Mausolée, Louise Chennevière

Écrire un mausolée à son amour mort, ou plutôt à son chagrin, bien vivant, filant dans les veines jusqu’au cœur, jusqu’aux paupières clignant pour faire fuir les larmes – poésie en prose, phrases en vers, paragraphes presque strophes. Le « je » dit la douleur, la violence des sentiments, de l’évidence du premier regard à l’espoir du dernier regard. Cette mélodie heurtée, bouleversée et bouleversante fait écho à Ça raconte Sarah. Louise Chennevière raconte, à la première personne, un amour tragique, chronologie anarchique, anarchie des souffrances, de la ponctuation contre laquelle chaque phrase, longue, déliée, déferle, comme une vague contre un rocher, virgules et points comme des hoquets entrecoupant deux sanglots, une inspiration brusque, un arrêt sur image, une absence. Ne pas tout dire, pudeur ; éviter de nommer l’indicible, l’immémorable.
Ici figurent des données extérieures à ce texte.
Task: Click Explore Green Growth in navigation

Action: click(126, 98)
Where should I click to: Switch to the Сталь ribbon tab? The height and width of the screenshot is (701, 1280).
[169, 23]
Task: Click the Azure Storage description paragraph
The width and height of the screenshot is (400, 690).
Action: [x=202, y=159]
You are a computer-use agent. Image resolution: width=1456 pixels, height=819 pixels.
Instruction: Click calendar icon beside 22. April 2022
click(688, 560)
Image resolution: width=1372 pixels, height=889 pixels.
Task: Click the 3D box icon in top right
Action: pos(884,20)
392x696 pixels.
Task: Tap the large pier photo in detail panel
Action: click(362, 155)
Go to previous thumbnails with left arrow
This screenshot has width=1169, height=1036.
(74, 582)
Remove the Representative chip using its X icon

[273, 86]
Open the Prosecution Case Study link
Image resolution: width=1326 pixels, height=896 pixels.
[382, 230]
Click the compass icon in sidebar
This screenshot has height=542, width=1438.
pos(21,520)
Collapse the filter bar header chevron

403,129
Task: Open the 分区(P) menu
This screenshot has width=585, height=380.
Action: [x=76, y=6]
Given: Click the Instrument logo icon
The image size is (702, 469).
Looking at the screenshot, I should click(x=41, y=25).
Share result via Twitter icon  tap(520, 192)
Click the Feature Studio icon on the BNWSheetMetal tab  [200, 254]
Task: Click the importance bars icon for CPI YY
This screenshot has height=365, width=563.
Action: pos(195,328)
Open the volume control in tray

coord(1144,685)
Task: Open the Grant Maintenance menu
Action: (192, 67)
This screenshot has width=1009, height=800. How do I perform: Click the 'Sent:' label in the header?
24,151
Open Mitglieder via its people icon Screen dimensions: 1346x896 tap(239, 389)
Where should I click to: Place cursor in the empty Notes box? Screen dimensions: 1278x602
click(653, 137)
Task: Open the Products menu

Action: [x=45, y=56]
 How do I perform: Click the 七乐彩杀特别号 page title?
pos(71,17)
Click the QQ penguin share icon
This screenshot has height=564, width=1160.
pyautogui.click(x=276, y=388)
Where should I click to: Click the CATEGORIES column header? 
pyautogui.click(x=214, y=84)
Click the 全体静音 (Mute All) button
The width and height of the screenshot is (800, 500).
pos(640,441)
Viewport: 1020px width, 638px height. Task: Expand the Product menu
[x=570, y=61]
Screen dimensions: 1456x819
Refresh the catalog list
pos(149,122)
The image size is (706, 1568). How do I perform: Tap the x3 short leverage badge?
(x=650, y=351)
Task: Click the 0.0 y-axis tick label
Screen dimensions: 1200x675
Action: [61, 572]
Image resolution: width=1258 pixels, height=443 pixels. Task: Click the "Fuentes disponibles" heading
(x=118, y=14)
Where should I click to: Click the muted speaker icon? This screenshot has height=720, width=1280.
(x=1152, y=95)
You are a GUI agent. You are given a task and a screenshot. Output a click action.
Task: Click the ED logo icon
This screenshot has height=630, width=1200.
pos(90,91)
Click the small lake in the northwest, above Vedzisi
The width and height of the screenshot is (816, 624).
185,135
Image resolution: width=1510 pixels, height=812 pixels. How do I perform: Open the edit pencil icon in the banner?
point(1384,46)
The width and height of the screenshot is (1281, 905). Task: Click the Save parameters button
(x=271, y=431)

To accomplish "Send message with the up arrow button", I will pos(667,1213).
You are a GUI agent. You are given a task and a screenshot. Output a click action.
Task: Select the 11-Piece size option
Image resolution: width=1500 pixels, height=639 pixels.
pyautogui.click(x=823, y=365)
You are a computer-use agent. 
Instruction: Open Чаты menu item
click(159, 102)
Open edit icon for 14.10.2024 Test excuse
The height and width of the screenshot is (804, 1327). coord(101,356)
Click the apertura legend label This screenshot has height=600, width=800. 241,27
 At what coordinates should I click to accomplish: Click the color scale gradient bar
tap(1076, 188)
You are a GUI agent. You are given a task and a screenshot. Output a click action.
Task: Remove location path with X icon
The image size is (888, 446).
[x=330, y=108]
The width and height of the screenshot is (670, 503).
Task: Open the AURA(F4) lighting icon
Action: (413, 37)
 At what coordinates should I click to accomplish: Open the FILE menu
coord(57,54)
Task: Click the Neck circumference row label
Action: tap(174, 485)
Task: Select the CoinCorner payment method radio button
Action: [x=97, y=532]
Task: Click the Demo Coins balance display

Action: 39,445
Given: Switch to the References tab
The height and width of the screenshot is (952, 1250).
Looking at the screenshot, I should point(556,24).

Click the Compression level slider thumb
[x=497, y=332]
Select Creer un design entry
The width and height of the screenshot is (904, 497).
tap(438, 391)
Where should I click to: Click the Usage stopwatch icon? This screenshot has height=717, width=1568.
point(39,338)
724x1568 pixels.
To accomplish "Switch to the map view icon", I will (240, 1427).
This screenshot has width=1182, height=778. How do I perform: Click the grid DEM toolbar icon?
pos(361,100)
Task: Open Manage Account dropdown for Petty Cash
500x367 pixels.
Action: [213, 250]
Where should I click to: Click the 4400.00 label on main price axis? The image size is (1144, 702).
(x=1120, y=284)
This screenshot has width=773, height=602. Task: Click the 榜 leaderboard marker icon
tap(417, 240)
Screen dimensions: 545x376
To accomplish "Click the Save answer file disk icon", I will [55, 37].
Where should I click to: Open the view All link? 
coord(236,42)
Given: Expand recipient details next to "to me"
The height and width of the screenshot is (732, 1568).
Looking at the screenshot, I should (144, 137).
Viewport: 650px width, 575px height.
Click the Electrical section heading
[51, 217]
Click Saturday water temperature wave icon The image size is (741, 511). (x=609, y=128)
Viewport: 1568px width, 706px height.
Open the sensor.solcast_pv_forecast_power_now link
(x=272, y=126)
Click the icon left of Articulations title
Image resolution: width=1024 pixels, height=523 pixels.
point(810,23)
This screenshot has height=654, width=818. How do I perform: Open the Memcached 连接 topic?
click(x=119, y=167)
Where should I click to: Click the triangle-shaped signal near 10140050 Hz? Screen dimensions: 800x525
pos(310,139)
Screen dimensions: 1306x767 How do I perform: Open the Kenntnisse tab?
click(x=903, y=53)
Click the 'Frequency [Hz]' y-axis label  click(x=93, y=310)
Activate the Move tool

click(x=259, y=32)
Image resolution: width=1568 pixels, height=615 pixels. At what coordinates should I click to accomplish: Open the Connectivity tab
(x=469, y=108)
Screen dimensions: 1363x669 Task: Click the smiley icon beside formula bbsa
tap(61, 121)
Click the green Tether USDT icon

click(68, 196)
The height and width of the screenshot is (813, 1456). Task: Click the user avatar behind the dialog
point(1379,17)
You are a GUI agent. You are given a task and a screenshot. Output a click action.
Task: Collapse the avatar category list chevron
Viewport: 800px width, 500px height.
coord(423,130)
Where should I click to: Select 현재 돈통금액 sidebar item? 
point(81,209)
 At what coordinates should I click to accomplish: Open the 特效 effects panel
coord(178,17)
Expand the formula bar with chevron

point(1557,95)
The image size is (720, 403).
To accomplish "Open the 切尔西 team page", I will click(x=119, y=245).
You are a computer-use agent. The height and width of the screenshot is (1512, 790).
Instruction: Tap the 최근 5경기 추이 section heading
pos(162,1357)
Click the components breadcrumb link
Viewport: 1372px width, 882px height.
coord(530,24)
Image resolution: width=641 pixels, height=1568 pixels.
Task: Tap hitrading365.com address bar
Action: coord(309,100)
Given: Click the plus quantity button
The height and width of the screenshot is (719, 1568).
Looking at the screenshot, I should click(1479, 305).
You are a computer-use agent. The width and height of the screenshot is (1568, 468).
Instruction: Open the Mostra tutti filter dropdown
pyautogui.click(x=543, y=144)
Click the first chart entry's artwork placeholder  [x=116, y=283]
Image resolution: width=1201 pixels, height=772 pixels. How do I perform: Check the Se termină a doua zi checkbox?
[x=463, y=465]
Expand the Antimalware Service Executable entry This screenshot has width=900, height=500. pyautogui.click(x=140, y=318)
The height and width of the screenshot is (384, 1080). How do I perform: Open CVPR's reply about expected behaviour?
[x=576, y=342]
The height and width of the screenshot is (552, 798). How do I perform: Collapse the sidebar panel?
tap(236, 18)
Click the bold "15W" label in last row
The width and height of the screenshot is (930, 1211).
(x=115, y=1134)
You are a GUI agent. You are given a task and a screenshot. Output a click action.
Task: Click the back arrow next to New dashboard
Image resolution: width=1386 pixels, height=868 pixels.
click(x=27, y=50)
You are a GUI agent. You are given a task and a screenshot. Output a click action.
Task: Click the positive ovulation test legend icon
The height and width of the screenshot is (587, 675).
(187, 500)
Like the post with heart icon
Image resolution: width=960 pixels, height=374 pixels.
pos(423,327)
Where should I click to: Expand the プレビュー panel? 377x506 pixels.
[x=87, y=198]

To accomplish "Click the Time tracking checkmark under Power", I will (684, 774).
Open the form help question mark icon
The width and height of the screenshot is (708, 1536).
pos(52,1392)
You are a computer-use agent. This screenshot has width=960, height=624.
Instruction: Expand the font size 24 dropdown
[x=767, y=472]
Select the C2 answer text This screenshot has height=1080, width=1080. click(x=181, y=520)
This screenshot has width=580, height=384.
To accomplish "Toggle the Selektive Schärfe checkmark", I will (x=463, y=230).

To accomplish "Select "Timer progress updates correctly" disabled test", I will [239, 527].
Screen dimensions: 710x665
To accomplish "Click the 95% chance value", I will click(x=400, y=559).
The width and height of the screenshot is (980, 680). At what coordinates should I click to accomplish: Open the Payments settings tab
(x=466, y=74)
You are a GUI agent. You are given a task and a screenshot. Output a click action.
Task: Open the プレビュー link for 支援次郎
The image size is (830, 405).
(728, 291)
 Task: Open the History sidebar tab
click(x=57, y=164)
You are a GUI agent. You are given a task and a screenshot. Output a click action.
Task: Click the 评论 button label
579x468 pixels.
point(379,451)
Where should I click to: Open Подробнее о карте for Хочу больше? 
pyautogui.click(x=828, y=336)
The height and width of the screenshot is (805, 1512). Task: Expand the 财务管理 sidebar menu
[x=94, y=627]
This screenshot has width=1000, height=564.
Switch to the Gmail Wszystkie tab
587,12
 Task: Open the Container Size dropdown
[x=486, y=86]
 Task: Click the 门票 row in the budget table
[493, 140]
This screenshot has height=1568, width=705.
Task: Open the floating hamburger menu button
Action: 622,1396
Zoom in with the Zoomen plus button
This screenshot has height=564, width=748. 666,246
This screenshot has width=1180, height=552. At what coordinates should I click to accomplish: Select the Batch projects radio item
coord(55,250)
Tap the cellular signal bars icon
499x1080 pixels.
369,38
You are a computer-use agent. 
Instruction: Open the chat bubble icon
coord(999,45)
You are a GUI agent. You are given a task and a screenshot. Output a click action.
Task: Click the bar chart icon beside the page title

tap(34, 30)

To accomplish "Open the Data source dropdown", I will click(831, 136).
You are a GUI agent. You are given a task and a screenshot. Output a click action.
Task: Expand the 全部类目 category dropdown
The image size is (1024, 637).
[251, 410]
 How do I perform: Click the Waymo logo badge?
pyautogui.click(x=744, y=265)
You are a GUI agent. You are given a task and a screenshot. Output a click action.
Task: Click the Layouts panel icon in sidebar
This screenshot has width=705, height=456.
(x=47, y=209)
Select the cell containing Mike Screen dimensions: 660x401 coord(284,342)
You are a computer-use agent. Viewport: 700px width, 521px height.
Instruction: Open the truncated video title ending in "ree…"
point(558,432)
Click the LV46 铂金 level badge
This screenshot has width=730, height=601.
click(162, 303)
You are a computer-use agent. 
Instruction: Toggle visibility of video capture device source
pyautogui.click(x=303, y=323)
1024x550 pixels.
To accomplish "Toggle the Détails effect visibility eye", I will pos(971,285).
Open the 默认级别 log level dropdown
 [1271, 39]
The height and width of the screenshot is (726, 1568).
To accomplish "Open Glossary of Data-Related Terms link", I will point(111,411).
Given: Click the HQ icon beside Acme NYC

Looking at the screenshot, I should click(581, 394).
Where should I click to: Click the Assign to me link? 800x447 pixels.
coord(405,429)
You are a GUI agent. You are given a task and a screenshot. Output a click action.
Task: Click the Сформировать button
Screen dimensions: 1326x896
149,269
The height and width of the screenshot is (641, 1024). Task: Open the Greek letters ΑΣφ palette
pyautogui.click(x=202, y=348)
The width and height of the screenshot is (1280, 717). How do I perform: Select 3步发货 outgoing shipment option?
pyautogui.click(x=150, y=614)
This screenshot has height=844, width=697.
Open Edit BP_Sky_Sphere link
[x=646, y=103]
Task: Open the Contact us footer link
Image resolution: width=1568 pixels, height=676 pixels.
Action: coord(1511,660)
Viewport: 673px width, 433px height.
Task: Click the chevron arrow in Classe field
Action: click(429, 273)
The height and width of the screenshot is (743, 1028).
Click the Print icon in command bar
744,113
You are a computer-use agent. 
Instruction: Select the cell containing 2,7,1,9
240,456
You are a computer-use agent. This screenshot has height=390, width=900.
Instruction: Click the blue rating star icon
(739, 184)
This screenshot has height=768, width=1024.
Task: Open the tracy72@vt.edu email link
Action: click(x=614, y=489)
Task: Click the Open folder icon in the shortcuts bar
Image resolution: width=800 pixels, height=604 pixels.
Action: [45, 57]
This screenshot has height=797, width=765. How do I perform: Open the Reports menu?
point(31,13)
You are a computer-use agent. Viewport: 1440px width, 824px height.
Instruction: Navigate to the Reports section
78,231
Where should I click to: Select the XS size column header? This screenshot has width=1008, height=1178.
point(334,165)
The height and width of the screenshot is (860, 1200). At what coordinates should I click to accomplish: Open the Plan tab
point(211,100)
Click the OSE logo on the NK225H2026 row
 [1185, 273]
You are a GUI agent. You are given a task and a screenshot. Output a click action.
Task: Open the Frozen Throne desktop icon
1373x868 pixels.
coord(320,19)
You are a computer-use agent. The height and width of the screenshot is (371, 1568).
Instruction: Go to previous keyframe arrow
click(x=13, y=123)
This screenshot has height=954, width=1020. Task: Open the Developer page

Mausolée s’achève avec la rencontre qui détermina des cent cinquante pages précédentes, qui vint chavirer un cœur et un destin. L’autre, lui, l’adoré, est une ombre remplie d’encre, à la fois tangible et impalpable, tissée de souvenirs, de ce qui faisait de lui l’aimé.

Monologue vibrant de remords, d’inachevé, d’amour blessé, broyé, ce roman se lit à l’oreille, les mots roulant contre nos tympans alors qu’ils apparaissent sur la page, musique lancinante et hachée, mélopée entêtante et fracassée par ces pleurs, par cette élégie presque oraison à une bribe de vie perdue, à un fragment de cœur brisé, à une silhouette finalement bien plus fantasmée, rêvée, que regardée.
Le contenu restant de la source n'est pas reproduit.